Vieilles filles modernes [1928]

La Gazette du Nord, 28 décembre 1928

VIEILLES FILLES MODERNES

Autrefois, la femme qui ne se mariait pas était un type essentiellement incompris.

Le sexe masculin saluait d’un sourire ironique la qualification de vieille fille qu’on lui donnait très prématurément d’ailleurs, sans songer, le cruel inconscient, qu’il en était la cause, car s’il y a des hommes qui restent célibataires par égoïsme, les femmes ne le sont guère que par le fait des hommes.

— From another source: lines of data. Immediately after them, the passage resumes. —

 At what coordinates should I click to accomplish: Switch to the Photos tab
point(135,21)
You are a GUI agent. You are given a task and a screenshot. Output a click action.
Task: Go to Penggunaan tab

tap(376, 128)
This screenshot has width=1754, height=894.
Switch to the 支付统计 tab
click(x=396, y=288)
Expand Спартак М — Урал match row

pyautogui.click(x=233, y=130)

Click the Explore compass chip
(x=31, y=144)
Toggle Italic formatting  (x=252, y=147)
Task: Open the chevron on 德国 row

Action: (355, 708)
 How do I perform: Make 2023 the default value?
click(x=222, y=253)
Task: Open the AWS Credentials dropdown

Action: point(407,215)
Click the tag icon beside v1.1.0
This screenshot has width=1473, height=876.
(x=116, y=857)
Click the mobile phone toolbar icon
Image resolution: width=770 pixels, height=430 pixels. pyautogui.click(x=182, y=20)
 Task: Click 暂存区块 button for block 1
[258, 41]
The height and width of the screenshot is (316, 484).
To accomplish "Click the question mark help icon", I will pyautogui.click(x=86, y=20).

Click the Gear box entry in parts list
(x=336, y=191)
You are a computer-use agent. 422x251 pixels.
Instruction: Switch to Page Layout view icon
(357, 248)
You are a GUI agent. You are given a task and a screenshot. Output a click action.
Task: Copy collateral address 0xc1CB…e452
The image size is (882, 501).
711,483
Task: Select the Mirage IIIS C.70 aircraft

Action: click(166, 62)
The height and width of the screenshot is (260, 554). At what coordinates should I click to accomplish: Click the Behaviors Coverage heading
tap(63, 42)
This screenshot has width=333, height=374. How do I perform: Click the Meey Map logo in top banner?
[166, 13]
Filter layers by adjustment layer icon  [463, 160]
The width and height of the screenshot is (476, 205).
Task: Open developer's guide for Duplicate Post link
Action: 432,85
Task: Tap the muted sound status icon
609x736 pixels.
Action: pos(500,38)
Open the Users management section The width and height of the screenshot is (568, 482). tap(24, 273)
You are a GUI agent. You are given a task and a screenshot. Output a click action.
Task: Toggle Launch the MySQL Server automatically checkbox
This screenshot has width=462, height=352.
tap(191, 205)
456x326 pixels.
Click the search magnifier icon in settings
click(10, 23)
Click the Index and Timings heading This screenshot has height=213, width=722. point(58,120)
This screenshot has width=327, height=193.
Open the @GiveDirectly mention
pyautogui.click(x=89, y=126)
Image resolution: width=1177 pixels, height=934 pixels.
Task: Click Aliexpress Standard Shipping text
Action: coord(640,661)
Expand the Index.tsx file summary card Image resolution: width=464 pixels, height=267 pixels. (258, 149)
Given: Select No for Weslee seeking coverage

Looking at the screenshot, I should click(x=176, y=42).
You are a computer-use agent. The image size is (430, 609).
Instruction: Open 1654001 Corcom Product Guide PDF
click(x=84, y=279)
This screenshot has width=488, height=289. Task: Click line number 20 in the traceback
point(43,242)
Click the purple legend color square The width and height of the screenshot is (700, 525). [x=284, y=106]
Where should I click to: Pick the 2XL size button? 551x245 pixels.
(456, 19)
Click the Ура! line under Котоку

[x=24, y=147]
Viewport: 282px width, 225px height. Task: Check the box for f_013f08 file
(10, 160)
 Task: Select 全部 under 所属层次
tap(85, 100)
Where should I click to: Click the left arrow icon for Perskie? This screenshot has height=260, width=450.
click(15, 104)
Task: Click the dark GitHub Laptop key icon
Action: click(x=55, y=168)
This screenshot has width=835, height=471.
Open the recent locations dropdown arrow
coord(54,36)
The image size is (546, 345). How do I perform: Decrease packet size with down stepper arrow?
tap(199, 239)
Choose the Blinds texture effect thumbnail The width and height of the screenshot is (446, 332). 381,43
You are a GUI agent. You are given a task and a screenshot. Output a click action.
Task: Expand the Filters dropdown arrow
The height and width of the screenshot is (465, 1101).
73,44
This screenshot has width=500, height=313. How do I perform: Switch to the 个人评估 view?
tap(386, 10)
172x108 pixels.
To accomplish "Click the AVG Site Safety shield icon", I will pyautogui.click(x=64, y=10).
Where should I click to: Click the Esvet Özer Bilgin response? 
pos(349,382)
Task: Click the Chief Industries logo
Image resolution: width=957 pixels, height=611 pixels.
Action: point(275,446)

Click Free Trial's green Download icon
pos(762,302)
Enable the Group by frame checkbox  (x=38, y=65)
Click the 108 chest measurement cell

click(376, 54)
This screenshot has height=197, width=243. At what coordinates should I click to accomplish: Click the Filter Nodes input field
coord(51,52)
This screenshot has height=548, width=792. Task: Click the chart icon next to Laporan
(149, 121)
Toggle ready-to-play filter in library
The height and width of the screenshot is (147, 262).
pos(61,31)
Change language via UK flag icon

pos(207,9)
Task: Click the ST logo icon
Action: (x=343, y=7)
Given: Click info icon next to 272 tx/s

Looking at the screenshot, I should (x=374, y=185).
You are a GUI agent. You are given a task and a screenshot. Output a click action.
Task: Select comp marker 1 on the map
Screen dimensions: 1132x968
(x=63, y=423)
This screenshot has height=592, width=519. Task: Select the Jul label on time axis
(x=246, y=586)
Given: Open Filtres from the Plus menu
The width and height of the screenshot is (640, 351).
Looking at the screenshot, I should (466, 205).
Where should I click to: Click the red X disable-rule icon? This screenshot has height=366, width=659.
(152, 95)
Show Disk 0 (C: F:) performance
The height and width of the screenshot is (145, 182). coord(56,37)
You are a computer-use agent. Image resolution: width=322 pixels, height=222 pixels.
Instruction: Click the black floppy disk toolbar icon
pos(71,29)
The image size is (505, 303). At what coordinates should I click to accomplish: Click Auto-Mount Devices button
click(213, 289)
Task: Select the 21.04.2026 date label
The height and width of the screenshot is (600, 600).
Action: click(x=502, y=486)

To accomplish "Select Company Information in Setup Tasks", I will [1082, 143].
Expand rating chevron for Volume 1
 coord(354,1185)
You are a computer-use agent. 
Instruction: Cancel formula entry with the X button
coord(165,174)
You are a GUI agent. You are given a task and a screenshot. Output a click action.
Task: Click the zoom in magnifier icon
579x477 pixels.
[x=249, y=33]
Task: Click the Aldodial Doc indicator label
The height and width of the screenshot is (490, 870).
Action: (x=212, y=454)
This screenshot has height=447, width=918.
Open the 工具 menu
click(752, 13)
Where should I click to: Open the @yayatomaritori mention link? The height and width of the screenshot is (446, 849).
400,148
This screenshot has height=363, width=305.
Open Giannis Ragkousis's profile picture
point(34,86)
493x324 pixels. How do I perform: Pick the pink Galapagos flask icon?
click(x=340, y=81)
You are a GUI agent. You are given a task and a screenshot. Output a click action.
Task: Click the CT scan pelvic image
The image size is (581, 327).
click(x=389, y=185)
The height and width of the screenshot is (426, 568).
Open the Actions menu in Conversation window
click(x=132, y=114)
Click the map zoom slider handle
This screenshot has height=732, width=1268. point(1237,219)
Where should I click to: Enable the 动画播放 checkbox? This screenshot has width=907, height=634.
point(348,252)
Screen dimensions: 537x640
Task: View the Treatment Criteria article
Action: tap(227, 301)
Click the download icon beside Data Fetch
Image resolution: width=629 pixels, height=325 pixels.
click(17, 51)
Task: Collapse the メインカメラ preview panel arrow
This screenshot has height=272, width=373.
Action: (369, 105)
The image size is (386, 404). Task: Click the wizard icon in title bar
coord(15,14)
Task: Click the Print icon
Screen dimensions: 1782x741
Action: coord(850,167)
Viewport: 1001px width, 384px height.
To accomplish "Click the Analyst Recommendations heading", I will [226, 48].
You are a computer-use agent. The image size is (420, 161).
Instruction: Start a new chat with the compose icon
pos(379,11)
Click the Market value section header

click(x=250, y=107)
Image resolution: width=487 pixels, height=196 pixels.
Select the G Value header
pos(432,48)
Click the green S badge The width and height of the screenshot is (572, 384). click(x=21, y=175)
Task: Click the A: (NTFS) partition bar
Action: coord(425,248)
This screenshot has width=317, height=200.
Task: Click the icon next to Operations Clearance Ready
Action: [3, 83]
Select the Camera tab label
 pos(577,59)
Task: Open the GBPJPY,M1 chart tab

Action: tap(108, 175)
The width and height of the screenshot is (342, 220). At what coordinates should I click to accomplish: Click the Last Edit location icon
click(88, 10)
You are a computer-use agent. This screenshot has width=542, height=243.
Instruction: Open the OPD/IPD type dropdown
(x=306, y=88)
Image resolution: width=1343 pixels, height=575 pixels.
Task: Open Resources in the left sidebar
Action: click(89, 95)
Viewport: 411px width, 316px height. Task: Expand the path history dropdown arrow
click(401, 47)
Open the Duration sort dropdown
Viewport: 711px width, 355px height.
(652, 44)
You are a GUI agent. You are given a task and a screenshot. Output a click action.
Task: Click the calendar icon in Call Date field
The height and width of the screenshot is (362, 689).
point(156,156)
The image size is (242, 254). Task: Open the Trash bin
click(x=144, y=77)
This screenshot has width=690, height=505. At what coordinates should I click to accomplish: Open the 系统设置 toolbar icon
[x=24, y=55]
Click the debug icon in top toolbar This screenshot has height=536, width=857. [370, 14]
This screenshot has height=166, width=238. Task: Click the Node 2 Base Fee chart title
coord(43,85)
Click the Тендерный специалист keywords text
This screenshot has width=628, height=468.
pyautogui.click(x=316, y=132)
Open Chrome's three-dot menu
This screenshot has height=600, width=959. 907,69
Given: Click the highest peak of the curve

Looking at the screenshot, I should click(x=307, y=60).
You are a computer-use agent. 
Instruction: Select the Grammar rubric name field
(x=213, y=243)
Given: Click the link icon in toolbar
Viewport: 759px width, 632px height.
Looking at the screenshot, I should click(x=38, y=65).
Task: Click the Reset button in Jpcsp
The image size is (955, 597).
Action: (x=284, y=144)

Donc on raillait les vieilles filles, à ce point que, pour échapper au sentiment douloureux que cela développait dans leur amour-propre et dans leur coeur, beaucoup d’entre elles prenaient le voile.

Aujourd’uhi [sic], le fâcheux préjugé qui s’attachait à ce mot tend à disparaître.

Demain, il aura cessé d’exister, dès que la femme mariée aura su conquérir dans l’activité du monde moderne l’indépendance qui donne l’aisance d’esprit et la grâce physique que l’on se plaît à rencontrer dans la femme mariée.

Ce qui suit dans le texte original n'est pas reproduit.